Autore: Dott.ssa Sara D’Agostino

L’ottimo concentrato di micronutrienti e sali minerali fa di questo ortaggio un super-alimento alleato della nostra salute 

Di antiche origini persiane, intorno all’anno 1000 gli Spinaci si sono diffusi in Asia e in Europa grazie alla cultura araba e da allora colorano le nostre tavole.
Definiti come ortaggi a foglia larga di colore verde scuro, vengono associati da sempre al personaggio del famoso fumetto “Braccio di ferro”, celebre marinaio dalla forza sovrumana che si manifesta dopo l’assunzione degli Spinaci. Tale caratteristica, associata alla loro presunta ricchezza in ferro, è stata smentita ormai da tempo con la rivelazione di un errore di trascrizione da parte di uno scienziato tedesco che, riportando una virgola sbagliata ai valori di ferro presenti sulle tabelle di composizione degli alimenti, ne ha amplificato di dieci volte il contenuto. Questo ortaggio può vantare comunque ottime caratteristiche nutrizionali per l’apporto di micronutrienti fondamentali per la nostra salute.

Diverse varietà...

Gli Spinaci (Spinacia oleracea L.), come la bietola e la barbabietola, appartengono alla famiglia delle Amaranthacee e, in base alla texture delle foglie, vengono classificati in tre differenti gruppi:

  • Savoy: caratterizzata da foglie grandi e spesse con vistose bollosità, questa varietà è ottima da consumare previa cottura;
  • Semi-Savoy: somiglia alla varietà precedente, ma ha foglie meno spesse, caratteristica che la rende più facile al consumo; spesso si trovano al supermercato già puliti;
  • Smooth-leaf: con foglie liscie, piccole e sottili, questa varietà è decisamente più adatta al consumo crudo e ideale per comporre insalate fresche.

Queste differenze sono dovute alle diverse varietà delle piante, ciascuna delle quali ha una preferenza stagionale che ricopre prevalentemente il periodo che va da settembre fino ad aprile-maggio.  

... stessa composizione

Gli Spinaci appartengono al gruppo di frutta e verdura a composizione non amidacea caratterizzata da un contributo energetico tutto sommato ridotto, apportando, al crudo e al netto degli scarti, solamente 31 calorie per 100 g di prodotto.
A questo punto è necessaria una precisazione importante di carattere generale: per un’alimentazione sana e corretta si raccomanda il consumo di 5 porzioni tra frutta e verdura al giorno, variando i colori e preferendo prodotti di stagione, per assicurarsi un totale minimo di 400 g al giorno.
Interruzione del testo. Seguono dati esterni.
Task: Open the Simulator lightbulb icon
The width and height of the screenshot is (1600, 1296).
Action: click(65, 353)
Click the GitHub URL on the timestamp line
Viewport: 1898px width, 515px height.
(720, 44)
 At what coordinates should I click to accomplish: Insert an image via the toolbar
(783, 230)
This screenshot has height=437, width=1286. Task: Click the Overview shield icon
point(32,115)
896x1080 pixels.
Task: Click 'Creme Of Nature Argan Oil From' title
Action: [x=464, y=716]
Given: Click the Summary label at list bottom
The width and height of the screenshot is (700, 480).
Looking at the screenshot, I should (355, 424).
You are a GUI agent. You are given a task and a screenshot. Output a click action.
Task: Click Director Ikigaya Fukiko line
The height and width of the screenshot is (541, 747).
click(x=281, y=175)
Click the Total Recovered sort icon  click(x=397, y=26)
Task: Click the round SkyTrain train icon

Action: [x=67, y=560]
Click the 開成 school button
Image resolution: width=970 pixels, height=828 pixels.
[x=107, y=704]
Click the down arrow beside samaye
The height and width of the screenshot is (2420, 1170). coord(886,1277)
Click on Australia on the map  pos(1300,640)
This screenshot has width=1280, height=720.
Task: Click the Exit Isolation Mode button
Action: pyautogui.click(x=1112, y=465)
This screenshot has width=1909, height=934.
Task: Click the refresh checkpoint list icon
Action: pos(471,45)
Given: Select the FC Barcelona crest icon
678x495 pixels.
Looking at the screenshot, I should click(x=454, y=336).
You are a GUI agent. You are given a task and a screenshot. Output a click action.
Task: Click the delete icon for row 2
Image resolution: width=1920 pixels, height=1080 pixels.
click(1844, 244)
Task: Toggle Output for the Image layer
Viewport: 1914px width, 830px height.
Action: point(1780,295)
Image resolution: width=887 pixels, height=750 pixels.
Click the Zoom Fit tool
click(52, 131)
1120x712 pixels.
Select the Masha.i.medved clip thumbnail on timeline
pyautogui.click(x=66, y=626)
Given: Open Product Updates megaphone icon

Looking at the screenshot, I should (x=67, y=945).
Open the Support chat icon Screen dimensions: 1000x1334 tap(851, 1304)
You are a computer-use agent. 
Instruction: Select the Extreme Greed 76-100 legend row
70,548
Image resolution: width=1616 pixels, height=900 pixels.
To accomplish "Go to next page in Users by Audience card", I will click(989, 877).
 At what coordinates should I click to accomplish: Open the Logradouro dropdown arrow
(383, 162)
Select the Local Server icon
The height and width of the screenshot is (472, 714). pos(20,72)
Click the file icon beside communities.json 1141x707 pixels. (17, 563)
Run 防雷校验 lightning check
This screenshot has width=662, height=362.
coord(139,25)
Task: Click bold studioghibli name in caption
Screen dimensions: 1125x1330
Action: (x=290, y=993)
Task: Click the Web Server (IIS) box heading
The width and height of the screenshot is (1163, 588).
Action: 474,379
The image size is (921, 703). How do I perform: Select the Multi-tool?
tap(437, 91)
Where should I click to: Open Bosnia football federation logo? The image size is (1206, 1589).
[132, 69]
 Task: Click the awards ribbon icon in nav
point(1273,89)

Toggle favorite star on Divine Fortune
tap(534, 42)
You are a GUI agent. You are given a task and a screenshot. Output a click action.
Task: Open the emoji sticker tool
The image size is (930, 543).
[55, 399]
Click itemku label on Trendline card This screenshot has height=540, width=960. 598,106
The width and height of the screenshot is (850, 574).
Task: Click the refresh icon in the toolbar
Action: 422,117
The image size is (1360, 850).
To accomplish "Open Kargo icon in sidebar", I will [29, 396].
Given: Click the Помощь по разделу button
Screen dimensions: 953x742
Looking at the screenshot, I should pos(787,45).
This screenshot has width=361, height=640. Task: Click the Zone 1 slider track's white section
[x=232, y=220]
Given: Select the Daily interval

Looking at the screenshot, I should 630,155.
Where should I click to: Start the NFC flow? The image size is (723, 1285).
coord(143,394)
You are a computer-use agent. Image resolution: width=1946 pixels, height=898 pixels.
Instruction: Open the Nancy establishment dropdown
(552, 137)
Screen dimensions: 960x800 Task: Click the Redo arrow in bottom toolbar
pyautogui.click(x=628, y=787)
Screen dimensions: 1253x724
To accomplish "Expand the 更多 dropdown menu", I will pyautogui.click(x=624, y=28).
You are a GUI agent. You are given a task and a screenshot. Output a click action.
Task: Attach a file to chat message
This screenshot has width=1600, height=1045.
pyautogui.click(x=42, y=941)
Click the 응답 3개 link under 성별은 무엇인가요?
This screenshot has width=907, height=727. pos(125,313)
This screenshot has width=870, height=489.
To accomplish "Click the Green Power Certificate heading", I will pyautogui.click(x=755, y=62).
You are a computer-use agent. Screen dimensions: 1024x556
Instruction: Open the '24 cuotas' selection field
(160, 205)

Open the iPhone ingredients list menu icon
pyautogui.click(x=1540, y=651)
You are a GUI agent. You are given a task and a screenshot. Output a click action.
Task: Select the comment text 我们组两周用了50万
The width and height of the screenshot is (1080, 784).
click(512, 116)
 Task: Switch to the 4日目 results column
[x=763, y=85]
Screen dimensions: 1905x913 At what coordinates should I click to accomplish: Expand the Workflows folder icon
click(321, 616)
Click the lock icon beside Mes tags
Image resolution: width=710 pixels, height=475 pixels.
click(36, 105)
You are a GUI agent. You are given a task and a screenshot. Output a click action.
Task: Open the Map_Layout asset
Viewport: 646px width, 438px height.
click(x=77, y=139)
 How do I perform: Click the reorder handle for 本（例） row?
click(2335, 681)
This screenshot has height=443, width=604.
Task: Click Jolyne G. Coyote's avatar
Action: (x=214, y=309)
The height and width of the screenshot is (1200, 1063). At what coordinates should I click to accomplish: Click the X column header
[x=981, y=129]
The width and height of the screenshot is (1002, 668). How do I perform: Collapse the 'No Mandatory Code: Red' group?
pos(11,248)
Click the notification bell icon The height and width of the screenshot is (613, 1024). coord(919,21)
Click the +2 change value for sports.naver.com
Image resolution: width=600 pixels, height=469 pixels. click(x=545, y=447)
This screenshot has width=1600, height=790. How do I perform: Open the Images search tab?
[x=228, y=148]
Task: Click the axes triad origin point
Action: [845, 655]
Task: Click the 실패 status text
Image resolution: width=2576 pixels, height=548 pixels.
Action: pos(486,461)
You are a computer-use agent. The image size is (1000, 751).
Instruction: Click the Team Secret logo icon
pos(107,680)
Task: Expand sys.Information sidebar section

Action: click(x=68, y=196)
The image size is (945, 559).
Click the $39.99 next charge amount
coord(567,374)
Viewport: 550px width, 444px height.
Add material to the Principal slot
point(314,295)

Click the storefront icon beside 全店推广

Detto questo, l’alimentazione non deve essere prescrittiva e precisa al milligrammo, dovrebbe invece tendere ad uno stile di tipo mediterraneo, preferendo alimenti naturali che assecondino i bisogni dell’organismo. Alcune condizioni cliniche, infatti, necessitano di alcuni accorgimenti particolari: una persona diabetica, per esempio, dovendo tenere sotto-controllo la glicemia, avrà bisogno di assumere una porzione di verdura maggiore, mentre un’altra, per esempio affetta da Sindrome del colon irritabile, se assumesse le quantità raccomandate dalle Linee Guida, potrebbe constatare un aumento dei disturbi intestinali. Tutto quindi va sempre contestualizzato e, in caso di condizioni cliniche particolari, piuttosto del “fai da te” è preferibile rivolgersi ad un Dietologo o ad un Dietista/ Biologo Nutrizionista previa prescrizione medica.  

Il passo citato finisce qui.